Notably, the Fourth, Sixth, Tenth and Eleventh Circuits, without much discussion, have applied the corporate entity approach of § 1332(c) to determine the citizenship of an LLC. In explaining the invocation of diversity, the Tenth Circuit for example indicated after citing §1332(c), "[i]t is undisputed that Shell is a Delaware limited liability corporation (LLC) and its principal place of business is Houston, Texas. Thus, Shell is a citizen of both Delaware and Texas.'" Shell Rocky Mountain Production, LLC v. Ultra Resources, Inc., 415 F.3d 1158, 1162 (10th Cir. 2005). See also Kalamazoo Acquisitions, LLC v. Westfield Insurance Co., 395 F.3d 338, 341, n.5 (6 Cir. 2005) (invoking diversity jurisdiction after considering the plaintiff LLC's principal place of business); MacGinnitie v. Hobbs Group, LLC, 420 F.3d 1234, 1237 (11th Cir. 2005); Henderson v. Washington National Ins. Co., 454 F.3d 1278, 1280 (11th Cir. 2006); and Strong Pharm. Lab., LLC v. Trademark Cosmetics, Inc., No. RDB 05-3427, 2006 WL 2033138, at *1 (D. Md. July 17, 2006). Additionally, the issue remains undecided in at least the First and Fifth Circuits and neither the Third Circuit nor the D.C. Circuit has addressed the issue. And last, but certainly not least, the Supreme Court has not yet voiced an opinion on how to determine the citizenship of an LLC for purposes of diversity jurisdiction. See Pramco, LLC v. San Juan Bay Marina, Inc., 435 F.3d 51, 54 (1st Cir. 2006) ("Neither the Supreme Court nor this circuit has yet directly addressed whether that rule also applies to limited liability companies.")

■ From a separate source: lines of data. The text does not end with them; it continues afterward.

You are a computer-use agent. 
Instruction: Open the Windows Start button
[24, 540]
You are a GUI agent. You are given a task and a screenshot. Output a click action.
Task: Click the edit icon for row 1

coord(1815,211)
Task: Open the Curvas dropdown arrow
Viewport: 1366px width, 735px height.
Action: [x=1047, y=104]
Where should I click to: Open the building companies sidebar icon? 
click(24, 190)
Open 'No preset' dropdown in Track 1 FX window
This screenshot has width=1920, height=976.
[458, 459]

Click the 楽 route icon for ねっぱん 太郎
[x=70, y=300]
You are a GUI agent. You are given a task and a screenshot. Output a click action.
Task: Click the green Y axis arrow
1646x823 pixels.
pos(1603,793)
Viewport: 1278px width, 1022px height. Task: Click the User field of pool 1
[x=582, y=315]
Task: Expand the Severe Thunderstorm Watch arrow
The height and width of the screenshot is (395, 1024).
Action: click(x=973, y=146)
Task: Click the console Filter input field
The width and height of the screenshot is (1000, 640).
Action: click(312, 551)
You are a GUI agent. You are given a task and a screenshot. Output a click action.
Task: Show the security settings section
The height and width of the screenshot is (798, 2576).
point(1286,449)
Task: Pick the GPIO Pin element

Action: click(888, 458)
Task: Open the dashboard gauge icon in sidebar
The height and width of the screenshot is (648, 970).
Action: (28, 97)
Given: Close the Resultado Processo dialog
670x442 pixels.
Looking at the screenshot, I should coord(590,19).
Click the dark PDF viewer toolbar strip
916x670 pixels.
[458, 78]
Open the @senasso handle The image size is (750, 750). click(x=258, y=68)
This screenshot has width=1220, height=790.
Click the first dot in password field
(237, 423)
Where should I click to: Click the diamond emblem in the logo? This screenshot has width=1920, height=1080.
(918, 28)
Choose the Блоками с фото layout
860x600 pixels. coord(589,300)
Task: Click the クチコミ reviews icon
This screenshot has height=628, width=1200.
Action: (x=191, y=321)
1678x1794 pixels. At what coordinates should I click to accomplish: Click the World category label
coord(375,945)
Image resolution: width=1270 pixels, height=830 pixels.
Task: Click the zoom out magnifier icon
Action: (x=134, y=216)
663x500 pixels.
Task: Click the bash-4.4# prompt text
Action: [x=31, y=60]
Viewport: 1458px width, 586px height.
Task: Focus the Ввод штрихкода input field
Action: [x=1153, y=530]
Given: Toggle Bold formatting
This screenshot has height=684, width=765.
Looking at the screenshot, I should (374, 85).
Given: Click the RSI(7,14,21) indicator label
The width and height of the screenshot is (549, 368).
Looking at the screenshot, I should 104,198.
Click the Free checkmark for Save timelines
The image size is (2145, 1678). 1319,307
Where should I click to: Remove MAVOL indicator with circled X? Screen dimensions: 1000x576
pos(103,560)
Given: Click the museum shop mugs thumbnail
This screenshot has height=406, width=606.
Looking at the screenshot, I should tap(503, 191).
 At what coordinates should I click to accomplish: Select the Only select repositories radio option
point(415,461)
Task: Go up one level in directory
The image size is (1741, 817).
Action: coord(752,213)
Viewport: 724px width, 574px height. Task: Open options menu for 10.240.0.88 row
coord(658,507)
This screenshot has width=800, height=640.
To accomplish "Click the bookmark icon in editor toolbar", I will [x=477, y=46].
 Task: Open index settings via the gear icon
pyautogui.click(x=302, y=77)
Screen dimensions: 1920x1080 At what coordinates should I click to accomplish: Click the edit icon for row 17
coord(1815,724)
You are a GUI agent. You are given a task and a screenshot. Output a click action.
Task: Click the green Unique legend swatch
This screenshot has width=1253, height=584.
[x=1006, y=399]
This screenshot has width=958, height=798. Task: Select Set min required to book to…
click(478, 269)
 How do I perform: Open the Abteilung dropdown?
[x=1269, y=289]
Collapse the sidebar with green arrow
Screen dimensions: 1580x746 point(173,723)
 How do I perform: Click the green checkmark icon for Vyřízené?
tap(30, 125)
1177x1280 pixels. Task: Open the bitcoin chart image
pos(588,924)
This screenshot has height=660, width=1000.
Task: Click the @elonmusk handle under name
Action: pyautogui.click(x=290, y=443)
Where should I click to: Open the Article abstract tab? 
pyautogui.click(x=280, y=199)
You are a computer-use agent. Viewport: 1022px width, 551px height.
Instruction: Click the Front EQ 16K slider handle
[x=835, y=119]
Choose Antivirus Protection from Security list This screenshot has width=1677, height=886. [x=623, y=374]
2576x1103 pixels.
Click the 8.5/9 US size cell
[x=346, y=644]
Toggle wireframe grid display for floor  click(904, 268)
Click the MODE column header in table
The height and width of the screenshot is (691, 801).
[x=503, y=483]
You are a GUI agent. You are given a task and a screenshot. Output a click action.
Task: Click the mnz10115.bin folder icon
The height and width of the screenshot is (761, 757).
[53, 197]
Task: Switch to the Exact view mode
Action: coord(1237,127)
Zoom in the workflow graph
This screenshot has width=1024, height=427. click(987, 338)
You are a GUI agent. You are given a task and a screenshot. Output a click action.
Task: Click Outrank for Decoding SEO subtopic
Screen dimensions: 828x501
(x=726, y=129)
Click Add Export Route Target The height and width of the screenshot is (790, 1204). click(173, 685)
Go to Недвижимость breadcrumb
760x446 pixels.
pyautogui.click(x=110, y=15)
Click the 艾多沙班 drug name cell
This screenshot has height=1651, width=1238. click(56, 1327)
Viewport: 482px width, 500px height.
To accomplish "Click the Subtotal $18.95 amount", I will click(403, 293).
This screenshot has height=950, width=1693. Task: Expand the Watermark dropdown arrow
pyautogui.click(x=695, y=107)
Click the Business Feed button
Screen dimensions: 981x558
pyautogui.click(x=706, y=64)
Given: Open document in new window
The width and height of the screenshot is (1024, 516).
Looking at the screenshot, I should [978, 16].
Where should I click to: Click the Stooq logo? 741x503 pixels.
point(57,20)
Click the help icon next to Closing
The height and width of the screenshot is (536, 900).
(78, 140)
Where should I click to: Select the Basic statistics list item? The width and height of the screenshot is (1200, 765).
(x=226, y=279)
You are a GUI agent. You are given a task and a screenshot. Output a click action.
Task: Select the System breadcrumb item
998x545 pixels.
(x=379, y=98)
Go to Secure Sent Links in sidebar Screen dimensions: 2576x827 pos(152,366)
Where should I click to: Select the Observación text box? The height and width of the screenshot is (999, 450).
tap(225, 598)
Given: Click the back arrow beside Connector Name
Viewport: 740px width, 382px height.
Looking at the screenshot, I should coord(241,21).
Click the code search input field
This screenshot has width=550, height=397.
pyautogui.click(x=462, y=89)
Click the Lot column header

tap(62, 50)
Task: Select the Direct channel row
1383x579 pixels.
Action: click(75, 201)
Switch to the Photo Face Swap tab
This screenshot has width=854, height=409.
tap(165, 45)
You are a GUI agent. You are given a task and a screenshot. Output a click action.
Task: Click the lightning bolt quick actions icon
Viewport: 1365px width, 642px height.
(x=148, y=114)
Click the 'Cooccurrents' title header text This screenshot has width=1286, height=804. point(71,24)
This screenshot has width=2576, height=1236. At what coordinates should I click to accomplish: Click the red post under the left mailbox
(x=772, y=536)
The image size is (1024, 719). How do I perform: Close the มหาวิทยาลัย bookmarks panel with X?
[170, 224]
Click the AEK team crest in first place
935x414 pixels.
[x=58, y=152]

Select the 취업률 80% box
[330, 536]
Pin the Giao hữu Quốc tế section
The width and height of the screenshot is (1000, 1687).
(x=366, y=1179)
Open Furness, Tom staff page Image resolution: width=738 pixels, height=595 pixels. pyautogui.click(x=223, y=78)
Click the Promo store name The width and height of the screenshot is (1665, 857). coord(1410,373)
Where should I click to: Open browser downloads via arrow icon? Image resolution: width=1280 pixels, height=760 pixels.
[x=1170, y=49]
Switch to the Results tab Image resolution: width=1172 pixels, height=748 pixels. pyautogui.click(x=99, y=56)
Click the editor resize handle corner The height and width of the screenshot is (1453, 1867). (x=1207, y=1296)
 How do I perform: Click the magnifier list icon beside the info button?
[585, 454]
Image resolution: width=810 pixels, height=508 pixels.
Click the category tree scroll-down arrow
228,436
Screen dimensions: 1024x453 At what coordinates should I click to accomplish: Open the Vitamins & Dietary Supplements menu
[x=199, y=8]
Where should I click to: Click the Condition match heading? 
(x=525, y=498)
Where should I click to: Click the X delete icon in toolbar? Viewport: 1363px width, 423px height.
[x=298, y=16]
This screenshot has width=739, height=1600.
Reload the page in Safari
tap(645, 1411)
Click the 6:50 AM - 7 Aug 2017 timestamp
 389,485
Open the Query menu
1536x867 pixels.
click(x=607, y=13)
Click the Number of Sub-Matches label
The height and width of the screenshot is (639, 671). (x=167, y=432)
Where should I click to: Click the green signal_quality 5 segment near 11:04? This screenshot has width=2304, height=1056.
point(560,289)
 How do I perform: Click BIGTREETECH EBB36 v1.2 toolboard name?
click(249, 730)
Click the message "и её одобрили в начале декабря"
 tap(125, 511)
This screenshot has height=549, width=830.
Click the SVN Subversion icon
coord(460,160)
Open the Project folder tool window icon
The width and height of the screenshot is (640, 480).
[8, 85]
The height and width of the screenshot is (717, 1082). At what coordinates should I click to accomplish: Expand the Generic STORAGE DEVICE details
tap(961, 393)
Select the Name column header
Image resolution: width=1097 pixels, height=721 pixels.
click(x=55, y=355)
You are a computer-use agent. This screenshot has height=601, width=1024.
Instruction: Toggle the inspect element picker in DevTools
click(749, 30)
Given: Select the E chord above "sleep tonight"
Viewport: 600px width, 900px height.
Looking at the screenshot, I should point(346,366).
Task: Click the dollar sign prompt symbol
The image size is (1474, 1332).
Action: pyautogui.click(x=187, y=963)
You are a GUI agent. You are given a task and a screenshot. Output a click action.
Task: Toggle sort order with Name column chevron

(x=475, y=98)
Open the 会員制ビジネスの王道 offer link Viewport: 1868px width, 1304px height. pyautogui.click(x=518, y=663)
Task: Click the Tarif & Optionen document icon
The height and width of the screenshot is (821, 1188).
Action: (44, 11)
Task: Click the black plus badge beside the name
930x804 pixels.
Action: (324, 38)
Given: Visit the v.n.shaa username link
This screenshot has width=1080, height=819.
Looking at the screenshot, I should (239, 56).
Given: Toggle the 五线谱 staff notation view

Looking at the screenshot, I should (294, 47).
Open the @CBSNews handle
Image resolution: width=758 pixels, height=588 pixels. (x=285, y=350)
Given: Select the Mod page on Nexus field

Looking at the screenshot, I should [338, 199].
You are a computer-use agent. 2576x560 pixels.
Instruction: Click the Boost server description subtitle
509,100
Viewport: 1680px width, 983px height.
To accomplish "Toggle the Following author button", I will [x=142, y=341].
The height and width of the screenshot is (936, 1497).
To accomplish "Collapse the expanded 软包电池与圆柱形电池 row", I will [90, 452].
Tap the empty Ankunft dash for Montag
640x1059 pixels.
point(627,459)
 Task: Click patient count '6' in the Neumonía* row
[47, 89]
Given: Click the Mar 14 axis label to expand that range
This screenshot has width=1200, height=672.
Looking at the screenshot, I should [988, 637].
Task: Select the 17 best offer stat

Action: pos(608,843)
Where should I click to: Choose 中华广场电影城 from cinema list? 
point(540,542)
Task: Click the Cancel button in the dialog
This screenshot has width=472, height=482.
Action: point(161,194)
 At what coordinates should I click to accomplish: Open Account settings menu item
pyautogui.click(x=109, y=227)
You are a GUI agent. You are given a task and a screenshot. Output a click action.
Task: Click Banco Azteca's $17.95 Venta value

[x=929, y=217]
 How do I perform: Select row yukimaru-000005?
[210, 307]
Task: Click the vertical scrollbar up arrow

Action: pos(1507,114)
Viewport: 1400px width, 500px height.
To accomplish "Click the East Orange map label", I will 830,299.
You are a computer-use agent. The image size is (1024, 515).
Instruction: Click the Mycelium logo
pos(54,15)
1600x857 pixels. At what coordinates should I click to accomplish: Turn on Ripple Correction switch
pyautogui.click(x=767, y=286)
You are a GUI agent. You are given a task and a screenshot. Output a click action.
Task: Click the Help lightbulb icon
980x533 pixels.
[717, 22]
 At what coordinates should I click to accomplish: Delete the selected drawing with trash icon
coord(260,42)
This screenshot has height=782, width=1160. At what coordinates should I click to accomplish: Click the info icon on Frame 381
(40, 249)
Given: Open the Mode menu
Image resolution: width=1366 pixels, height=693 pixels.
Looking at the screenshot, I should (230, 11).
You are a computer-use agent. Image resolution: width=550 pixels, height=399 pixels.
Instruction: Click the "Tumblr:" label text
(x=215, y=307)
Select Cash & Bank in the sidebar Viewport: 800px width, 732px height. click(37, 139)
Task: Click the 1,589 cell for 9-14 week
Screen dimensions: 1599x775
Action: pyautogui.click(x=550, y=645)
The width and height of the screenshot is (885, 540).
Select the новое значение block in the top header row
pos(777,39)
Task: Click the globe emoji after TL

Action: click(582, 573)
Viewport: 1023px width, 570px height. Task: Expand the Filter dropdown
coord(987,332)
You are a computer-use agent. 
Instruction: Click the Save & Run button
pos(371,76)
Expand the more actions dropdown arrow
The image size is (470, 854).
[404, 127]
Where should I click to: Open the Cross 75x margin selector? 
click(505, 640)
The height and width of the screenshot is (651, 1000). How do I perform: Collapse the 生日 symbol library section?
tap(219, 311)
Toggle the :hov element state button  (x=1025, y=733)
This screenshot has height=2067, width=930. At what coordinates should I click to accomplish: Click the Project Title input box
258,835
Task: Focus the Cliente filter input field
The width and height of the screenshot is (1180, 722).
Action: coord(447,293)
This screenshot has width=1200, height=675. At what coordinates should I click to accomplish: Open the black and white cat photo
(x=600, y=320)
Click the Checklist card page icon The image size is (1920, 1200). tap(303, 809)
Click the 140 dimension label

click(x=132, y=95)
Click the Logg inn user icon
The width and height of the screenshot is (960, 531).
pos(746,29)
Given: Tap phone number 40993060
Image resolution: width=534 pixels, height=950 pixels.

This distinction between LLC's, which have state citizenship(s) under Johnson, and partnerships, which—at least under Car den, Swiger, and ISI International—are not citizens at all and thus cannot have state citizenships, may not be significant in many (if not most) cases since—as recognized in Johnson—diversity jurisdiction is determined in the same way for both. However, this distinction is critical in cases like this one, where the allegedly "stateless" entity is not an individual United States citizen domiciled outside the United States, but a federally-chartered corporation with its principal place of business in the District of Columbia. In Lincoln Property Co. v. Roche, 546 U.S. 81 (2005), the Supreme Court first reaffirmed that partnerships are not "citizens" at all under Carden, 546 U.S. 84, n.l, but then held that where a party to the action has state citizenship(s) based on its state of incorporation and principal place of business, one need not negate the existence of nonparties (including partners) in the party's hierarchy whose presence in the action would defeat diversity jurisdiction to satisfy the complete diversity requirement. 546 U.S. at 88-90, 93-94. Here, Plaintiff is a citizen of Florida and Delaware, and the FDIC is a federally-chartered corporation with its principal place of business in the District of Columbia, but the FDIC is not a party to this action.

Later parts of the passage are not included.